[EXERCISE DATA — start]

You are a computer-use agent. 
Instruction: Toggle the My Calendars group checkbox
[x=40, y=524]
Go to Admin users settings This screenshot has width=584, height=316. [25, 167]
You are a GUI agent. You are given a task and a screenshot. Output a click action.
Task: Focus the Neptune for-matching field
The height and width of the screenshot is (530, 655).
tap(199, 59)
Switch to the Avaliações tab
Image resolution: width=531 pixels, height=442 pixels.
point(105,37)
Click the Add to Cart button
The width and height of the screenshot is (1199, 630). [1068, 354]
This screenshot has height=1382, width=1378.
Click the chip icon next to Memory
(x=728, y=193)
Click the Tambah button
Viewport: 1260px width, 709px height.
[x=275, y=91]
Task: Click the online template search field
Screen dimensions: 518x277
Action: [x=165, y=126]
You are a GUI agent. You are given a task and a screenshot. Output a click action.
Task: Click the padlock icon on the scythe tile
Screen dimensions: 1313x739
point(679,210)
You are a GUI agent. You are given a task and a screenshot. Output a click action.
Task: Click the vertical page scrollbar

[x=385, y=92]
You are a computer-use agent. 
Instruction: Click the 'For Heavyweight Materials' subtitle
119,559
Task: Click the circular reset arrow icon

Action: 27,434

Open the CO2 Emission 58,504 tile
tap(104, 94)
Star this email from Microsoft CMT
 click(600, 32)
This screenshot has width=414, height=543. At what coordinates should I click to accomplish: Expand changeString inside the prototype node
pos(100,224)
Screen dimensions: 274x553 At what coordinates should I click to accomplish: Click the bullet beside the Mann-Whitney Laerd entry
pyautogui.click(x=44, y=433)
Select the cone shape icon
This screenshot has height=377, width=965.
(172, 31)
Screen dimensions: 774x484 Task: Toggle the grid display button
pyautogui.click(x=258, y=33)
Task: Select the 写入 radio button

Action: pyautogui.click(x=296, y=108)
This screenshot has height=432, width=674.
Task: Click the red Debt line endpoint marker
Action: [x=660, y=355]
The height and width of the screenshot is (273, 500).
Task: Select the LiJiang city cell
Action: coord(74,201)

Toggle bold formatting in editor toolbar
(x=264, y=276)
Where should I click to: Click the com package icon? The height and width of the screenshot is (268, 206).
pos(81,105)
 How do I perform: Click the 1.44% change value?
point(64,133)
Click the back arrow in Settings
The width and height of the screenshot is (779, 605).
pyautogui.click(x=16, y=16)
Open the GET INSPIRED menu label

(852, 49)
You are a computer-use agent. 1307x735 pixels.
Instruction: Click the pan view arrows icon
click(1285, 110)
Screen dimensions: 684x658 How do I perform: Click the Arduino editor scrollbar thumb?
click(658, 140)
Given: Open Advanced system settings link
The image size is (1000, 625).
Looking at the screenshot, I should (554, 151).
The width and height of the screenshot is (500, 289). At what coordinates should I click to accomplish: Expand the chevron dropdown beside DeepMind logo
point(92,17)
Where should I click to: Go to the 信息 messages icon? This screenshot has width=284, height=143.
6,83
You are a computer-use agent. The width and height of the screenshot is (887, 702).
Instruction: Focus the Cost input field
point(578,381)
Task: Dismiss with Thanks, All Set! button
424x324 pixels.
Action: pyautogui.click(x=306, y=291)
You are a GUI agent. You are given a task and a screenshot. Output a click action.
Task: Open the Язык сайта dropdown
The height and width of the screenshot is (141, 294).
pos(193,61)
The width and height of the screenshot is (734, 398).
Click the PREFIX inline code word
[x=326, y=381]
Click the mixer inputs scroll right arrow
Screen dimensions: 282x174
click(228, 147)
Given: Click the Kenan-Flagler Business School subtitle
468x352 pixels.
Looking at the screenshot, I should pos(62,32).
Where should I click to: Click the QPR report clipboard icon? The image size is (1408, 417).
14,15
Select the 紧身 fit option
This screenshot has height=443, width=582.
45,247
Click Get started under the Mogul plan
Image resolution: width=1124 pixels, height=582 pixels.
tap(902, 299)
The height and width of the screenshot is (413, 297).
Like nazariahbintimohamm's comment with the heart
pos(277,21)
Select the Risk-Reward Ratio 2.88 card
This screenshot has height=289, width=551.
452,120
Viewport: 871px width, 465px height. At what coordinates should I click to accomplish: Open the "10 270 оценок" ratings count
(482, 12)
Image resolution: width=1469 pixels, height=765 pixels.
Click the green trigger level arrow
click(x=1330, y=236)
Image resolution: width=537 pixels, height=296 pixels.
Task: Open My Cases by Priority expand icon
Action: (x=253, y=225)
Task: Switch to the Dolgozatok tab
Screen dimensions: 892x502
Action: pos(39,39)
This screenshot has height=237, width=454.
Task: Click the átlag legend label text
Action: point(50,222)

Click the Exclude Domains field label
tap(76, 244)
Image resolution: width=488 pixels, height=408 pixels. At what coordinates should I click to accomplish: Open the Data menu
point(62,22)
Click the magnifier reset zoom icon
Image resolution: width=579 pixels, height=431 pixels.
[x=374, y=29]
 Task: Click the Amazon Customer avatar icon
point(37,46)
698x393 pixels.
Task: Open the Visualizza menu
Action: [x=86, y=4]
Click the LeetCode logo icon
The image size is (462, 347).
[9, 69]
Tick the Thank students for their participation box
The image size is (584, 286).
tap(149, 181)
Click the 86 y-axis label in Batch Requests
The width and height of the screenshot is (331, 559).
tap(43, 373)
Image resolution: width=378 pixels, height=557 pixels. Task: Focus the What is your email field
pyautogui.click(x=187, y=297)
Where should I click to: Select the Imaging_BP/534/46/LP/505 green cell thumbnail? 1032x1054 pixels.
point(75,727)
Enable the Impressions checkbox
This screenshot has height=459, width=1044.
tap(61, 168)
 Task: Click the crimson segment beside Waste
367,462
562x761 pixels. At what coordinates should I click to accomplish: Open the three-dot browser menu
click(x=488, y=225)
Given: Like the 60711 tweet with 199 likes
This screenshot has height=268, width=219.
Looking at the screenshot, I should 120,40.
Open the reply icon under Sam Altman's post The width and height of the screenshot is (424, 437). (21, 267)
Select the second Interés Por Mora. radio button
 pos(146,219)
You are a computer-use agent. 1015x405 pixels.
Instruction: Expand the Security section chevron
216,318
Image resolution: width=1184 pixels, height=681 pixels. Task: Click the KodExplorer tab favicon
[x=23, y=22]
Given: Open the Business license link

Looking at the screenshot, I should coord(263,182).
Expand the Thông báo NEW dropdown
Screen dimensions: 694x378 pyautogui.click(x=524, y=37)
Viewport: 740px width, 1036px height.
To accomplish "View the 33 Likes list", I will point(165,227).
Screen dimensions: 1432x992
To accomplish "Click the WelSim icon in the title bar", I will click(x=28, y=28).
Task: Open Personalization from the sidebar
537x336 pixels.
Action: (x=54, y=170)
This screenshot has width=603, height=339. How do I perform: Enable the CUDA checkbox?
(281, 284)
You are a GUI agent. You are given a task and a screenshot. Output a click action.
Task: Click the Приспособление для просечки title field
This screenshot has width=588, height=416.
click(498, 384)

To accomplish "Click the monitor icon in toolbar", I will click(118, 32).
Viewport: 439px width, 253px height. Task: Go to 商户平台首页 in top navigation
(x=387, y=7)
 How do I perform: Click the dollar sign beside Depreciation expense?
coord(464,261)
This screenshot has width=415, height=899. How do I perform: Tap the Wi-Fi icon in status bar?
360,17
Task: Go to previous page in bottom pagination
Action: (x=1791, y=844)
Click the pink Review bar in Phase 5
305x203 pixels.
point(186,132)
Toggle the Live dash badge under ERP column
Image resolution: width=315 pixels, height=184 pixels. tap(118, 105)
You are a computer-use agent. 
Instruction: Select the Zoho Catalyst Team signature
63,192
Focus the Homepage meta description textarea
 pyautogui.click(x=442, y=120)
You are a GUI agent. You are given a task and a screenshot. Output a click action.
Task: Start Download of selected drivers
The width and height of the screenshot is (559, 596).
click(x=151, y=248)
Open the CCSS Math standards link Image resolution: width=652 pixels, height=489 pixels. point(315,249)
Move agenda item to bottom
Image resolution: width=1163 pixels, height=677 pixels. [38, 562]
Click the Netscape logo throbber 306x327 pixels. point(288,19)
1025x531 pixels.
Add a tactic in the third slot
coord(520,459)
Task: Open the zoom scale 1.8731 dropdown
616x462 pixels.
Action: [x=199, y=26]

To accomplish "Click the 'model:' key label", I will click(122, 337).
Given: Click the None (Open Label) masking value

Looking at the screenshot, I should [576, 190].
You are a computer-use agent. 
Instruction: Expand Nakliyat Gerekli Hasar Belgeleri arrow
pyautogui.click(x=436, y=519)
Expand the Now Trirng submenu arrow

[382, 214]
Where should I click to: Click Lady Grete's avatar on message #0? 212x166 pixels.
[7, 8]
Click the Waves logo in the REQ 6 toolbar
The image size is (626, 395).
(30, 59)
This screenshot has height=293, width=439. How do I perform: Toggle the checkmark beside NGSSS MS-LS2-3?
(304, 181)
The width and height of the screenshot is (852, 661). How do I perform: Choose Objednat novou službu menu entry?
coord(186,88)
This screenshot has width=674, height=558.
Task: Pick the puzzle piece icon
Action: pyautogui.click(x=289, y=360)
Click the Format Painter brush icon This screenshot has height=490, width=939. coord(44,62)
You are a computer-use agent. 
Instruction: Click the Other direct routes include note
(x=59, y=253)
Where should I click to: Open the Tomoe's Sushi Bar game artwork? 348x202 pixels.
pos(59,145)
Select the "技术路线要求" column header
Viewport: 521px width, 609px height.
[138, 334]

[EXERCISE DATA — finish]

- **WHAT IS REQUIRED**: Taking the listing line by line, count those with the word "Switch" and report that number only.

- **RESPONSE TO THE EXERCISE**: 2